Under prior Ohio rules, delivery charges could be excluded or apportioned depending on:

  • Whether the seller imposed the charge
  • Whether the underlying items were taxable
  • Whether delivery was separately stated

HB 315 changes that framework for delivery network companies.

Delivery charges imposed by a delivery network company are now taxable, including charges associated with otherwise nontaxable items such as food.

This removes prior allocation methods that some merchants used when selling mixed carts of taxable and nontaxable goods.

What is a delivery network company

A delivery network company generally refers to a third-party platform that facilitates delivery of goods from merchants to customers, often through app-based systems.

This includes businesses that:

  • Arrange delivery between merchants and customers
  • Collect or facilitate payment
  • Impose delivery-related service charges

Why this matters for sellers

This is a taxability logic change, not a rate increase.

If your Ohio system previously:

  • Allocated delivery fees between taxable and exempt items
  • Excluded grocery delivery from tax
  • Relied on separate statement treatment to avoid taxation

That logic may now be incorrect for delivery network transactions.
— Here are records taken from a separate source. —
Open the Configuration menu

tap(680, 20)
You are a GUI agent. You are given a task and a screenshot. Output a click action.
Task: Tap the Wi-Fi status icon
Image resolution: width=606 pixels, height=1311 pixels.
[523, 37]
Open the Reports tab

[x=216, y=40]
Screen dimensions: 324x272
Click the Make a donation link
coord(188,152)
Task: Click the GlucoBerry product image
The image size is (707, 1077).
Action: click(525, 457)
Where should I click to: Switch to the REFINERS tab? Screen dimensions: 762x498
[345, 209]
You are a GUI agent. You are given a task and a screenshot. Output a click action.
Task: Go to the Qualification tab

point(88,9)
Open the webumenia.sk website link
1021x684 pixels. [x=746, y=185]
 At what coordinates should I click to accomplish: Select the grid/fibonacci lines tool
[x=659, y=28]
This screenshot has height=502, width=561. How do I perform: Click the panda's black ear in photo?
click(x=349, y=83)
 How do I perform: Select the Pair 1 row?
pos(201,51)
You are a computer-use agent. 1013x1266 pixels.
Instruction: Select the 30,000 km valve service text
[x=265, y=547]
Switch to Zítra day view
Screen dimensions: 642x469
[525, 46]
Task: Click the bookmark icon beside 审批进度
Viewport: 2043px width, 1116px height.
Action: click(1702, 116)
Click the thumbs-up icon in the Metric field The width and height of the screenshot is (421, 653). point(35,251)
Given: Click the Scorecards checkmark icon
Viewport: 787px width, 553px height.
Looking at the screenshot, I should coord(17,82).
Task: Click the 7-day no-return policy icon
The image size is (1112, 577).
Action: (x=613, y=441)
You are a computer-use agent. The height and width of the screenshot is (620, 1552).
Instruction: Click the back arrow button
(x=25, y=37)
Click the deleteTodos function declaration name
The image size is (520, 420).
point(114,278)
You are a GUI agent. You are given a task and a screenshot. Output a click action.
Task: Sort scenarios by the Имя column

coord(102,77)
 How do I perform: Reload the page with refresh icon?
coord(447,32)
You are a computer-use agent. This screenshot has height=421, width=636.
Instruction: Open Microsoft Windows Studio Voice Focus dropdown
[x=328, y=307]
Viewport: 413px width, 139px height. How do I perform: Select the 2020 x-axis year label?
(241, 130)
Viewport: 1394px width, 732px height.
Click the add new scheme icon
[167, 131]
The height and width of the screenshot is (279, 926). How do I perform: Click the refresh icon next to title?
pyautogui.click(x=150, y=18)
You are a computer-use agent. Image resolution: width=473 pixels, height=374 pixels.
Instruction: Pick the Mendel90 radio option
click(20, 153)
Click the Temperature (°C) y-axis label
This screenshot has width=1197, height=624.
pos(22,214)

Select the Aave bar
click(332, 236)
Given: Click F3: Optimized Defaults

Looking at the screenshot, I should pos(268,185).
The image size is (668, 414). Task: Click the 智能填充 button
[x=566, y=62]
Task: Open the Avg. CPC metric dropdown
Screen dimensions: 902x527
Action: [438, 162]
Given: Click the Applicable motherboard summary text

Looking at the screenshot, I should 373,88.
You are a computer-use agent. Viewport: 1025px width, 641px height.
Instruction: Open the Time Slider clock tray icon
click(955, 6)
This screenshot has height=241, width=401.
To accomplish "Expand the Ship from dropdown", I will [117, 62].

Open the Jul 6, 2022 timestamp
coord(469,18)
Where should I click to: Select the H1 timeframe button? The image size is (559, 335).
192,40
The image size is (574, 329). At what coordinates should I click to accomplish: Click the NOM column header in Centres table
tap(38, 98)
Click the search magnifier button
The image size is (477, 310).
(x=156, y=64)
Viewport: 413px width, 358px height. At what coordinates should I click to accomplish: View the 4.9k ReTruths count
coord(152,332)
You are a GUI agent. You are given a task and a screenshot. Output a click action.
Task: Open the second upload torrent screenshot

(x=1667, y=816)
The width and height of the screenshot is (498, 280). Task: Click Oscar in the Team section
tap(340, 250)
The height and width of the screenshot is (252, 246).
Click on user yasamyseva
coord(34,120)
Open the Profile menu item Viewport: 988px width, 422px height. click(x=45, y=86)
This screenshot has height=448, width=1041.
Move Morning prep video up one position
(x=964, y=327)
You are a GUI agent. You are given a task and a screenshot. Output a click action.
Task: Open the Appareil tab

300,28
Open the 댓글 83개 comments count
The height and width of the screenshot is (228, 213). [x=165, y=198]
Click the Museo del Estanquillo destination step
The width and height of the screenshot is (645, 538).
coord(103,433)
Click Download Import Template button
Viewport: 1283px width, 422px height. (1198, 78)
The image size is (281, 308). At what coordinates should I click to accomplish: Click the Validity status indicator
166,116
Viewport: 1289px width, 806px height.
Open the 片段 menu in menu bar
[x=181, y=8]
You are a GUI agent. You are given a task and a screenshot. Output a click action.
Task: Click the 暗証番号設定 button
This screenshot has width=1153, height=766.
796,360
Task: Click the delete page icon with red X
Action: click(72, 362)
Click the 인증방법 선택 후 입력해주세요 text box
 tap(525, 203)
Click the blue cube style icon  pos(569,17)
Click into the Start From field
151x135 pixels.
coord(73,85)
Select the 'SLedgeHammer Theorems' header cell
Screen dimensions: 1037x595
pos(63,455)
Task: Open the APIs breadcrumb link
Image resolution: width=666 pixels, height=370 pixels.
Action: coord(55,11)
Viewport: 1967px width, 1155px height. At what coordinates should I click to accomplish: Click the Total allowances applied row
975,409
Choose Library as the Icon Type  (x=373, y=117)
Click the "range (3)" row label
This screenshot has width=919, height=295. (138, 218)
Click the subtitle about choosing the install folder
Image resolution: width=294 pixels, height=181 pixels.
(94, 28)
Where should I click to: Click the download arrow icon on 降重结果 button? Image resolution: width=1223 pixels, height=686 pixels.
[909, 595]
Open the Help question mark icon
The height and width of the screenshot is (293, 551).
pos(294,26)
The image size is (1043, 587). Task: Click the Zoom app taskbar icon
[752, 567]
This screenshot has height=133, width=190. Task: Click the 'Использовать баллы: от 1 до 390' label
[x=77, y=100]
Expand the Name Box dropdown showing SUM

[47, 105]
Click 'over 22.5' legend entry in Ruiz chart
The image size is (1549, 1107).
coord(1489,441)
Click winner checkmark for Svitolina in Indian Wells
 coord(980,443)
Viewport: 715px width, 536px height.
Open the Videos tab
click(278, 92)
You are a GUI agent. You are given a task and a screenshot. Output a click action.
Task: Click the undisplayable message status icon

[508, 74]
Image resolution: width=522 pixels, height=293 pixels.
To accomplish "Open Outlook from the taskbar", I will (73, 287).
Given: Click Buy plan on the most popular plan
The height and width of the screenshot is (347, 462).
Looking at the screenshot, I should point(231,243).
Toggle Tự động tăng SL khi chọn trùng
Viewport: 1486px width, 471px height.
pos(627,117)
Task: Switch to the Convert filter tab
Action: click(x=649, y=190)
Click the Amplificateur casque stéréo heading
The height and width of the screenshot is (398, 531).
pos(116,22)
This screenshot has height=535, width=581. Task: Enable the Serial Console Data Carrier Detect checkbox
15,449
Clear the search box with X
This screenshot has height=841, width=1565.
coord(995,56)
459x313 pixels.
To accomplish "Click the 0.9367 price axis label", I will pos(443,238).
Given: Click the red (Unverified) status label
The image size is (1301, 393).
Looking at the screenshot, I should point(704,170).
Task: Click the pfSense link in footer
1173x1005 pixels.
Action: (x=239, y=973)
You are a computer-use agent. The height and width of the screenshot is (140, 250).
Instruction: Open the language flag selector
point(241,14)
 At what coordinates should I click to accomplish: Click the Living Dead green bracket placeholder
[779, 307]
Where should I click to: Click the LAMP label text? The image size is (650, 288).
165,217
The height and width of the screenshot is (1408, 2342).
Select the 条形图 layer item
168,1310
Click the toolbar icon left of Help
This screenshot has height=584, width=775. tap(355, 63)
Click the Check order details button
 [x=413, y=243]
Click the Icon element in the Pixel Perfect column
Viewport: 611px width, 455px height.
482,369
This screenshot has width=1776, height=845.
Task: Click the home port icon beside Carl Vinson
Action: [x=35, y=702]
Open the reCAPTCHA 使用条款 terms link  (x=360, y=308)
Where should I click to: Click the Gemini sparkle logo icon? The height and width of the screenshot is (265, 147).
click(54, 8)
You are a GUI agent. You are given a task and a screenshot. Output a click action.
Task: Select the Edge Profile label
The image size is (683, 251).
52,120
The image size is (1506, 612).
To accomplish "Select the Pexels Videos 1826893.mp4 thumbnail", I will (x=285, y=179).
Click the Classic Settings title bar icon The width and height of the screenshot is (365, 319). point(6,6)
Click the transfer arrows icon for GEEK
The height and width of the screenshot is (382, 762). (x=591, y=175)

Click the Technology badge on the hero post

Mixed sellers, restaurants, grocery retailers, and merchants integrating third-party delivery APIs face the highest risk of under-collection if systems were not updated after April 3, 2025.

Who this affects

  • Ohio merchants using delivery network companies
  • Restaurants and grocery sellers with mixed taxable sales
  • Marketplace facilitators involved in delivery transactions
  • Finance and engineering teams managing tax allocation logic

Next steps

  1. Review: Identify Ohio transactions involving delivery network companies.
  2. Calculation: Confirm delivery fees are treated as taxable where required.
  3. Reporting: Ensure returns reflect delivery charges appropriately under current Ohio law.